Answer

**step1** Understanding the problem

The problem asks us to simplify the algebraic expression $$\dfrac {a^{-4}}{a^{4}}$$. This expression involves exponents with a common base 'a'.

**step2** Recalling the rules of exponents

To simplify expressions involving exponents, we use specific rules. For this problem, two key rules are relevant:
1. **Quotient Rule:** When dividing powers with the same base, we subtract the exponents: $$\dfrac {x^m}{x^n} = x^{m-n}$$
2. **Negative Exponent Rule:** Any non-zero base raised to a negative exponent is equal to its reciprocal with a positive exponent: $$x^{-n} = \dfrac{1}{x^n}$$

**step3** Applying the Quotient Rule

We apply the quotient rule to the given expression $$\dfrac {a^{-4}}{a^{4}}$$.
Here, the base is 'a'. The exponent in the numerator ($$m$$) is -4, and the exponent in the denominator ($$n$$) is 4.
According to the rule, we subtract the exponent of the denominator from the exponent of the numerator:
$$-4 - 4 = -8$$
So, the expression simplifies to $$a^{-8}$$.

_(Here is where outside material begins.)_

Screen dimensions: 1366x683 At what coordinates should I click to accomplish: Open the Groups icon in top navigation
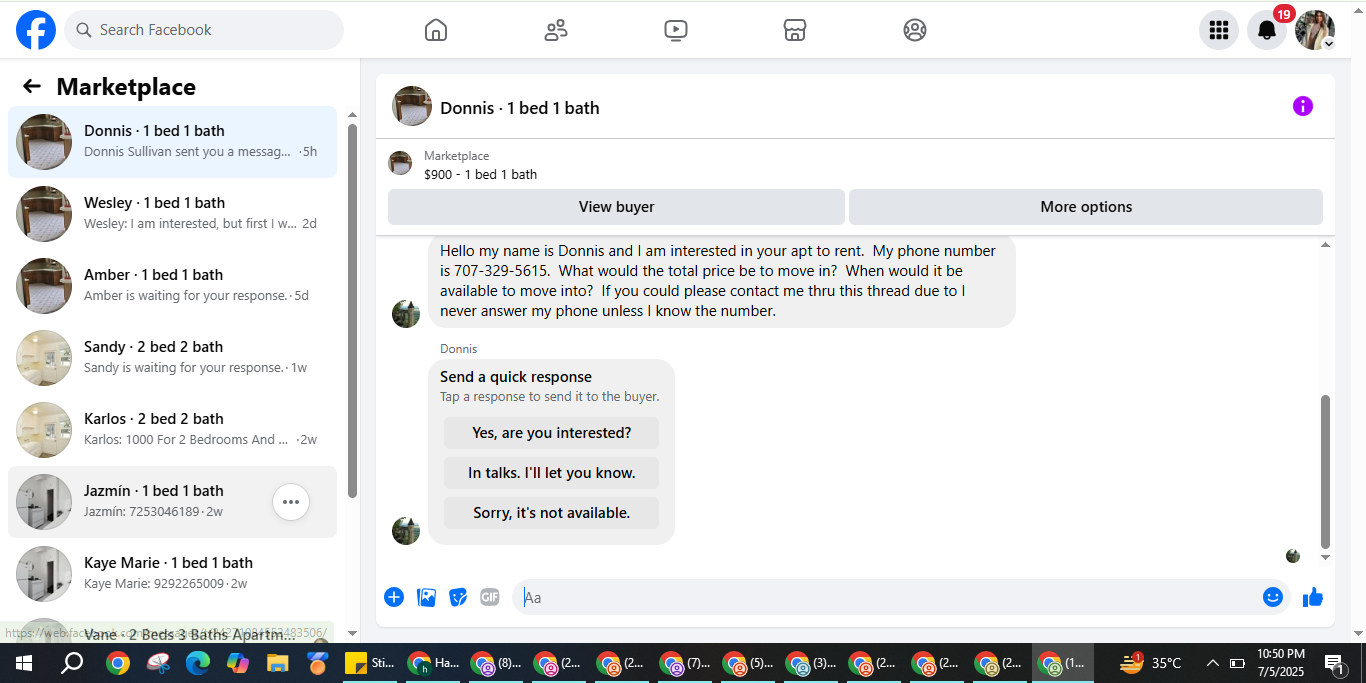coord(915,30)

**step4** Applying the Negative Exponent Rule

Now, we have $$a^{-8}$$. We apply the negative exponent rule $$x^{-n} = \dfrac{1}{x^n}$$ to convert the negative exponent into a positive one.
Here, 'a' is the base and 8 is the positive value of the exponent ($$n$$).
Therefore, $$a^{-8} = \dfrac{1}{a^8}$$.

**step5** Comparing the result with the given options

The simplified expression is $$\dfrac{1}{a^8}$$. We compare this result with the provided options:
A. $$\dfrac {1}{a}$$
B. $$a^{0}$$
C. $$\dfrac {1}{a^{8}}$$
D. $$a^{8}$$
Our simplified expression matches option C.